Из песни слова не выкинешь. В 1981 году я просидел у своей законной жены (тогда мы уже жили врозь) за бутылкой полночи с какой-то парой, прибывшей из Чехословакии. Супруги затем вернулись на родину и уже оттуда прислали моей жене открытку, причем по месту работы – в Мухинское училище. И там, наряду с прочим, значилось: «Мы долго спорили и в конце концов пришли к выводу, что твой муж прав: в 1968 году нам следовало оказать вооруженное сопротивление». И опять-таки это не имело для меня ровным счетом никаких последствий.
А вот 21 августа 1968 года и чуть позже я, пожалуй, действительно струсил.

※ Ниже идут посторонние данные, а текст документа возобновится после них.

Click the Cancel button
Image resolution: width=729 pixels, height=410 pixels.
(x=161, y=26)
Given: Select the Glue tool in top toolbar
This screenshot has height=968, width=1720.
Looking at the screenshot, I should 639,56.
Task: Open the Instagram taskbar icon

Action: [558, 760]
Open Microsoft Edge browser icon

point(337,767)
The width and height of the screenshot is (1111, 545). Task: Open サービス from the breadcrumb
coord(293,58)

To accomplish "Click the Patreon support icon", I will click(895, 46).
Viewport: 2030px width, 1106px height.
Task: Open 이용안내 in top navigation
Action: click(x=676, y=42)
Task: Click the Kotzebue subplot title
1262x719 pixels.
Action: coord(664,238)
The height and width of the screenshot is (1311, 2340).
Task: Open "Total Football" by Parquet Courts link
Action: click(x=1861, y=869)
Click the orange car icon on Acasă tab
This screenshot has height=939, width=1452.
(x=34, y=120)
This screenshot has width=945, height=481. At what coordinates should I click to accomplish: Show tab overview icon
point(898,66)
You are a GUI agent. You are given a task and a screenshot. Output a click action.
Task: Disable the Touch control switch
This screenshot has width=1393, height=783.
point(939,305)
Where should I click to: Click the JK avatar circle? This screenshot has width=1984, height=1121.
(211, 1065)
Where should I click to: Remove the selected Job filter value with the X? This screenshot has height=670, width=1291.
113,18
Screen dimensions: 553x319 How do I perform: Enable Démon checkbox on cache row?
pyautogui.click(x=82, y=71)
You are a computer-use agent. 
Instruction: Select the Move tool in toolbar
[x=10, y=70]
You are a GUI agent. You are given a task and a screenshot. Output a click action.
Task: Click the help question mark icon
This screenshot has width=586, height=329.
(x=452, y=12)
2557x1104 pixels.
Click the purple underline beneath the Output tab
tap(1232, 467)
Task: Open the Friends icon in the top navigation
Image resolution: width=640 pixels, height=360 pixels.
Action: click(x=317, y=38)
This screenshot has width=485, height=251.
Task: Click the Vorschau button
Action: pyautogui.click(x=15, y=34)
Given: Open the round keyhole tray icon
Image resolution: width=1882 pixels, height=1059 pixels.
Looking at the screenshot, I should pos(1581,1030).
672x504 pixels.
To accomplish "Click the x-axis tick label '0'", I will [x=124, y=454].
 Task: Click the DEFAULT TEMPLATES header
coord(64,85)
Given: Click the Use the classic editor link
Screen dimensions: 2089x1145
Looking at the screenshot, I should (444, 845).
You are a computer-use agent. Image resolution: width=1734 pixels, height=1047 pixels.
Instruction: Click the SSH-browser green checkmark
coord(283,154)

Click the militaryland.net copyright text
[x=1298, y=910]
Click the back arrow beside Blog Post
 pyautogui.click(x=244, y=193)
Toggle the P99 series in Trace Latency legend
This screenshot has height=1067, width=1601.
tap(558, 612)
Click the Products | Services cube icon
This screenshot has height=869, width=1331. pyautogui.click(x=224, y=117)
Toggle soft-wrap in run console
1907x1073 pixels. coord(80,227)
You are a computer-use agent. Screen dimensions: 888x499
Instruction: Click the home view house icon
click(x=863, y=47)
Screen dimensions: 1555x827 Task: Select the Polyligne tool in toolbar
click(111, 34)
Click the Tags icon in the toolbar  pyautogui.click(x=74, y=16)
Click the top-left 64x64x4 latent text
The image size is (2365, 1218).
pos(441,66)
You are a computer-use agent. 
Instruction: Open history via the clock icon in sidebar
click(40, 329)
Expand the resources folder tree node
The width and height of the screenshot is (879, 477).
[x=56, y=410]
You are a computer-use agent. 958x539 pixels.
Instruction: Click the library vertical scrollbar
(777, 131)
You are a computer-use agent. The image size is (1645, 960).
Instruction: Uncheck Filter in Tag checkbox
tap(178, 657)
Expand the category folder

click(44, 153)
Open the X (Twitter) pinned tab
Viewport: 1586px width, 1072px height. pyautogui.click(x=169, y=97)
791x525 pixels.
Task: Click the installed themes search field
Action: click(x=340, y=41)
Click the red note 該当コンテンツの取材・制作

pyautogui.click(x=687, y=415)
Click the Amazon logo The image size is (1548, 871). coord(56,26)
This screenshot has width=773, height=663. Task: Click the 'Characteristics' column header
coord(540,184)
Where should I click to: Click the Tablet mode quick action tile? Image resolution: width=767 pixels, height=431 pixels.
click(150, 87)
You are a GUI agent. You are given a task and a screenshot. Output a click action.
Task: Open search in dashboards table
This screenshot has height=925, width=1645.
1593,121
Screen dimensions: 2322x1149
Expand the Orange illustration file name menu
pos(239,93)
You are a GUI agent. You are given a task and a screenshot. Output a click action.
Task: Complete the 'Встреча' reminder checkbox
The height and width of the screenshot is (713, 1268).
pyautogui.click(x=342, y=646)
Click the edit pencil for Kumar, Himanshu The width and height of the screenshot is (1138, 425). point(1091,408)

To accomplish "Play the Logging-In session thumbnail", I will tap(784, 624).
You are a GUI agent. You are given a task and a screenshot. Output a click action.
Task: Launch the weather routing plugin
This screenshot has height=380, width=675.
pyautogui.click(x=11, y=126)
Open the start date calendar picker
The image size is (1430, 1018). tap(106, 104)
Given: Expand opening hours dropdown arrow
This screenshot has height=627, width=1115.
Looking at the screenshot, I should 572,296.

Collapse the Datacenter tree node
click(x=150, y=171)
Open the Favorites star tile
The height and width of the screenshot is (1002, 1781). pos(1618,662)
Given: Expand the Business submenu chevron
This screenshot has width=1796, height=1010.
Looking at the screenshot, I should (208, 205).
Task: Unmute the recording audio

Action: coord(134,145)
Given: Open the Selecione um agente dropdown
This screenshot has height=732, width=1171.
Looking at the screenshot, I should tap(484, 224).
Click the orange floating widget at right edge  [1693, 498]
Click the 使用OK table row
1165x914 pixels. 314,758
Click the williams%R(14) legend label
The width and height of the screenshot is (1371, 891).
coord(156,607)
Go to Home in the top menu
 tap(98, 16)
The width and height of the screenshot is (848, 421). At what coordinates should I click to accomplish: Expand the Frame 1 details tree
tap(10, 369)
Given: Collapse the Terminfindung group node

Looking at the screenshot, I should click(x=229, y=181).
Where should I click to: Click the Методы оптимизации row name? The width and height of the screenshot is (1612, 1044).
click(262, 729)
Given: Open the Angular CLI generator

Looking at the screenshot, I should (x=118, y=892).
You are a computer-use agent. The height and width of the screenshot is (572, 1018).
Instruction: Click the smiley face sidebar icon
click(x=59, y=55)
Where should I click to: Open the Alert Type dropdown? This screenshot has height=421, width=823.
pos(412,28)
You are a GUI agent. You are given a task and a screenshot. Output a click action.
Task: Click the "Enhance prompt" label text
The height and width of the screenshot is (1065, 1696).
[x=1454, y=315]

Накурившись днем плана (как правило, я не подкуривал, а пил, но тут – в этот роковой день – встретил Ефима Славинского, впоследствии за наркоту и севшего, и принял его «сценарий»), я ночью написал в один присест три стихотворения, каждое из которых – пойди оно по рукам, а они вполне могли пойти по рукам – означало тюремный срок. Написал – и струсил пустить, прочитав лишь нескольким близким друзьям.
Даже не то что струсил – меня как бы заранее охолонил внутренний голос, насмешливо произнесший: «Топоров спекулирует на политической теме». То есть если ты поэт, то пиши про птичек, а если пишешь про Чехословакию, то ты как бы не совсем поэт. Но единожды солгавший, кто тебе поверит, – а я не уверен, что в тот раз самому себе все-таки не солгал. Так или иначе, этот опыт стал для меня основополагающим: отныне печатать свои стихи без стихов о Чехословакии представлялось мне невозможным, а напечатать стихи о Чехословакии было нельзя по определению, следовательно, я навсегда оставил мысль о публикации собственных стихов.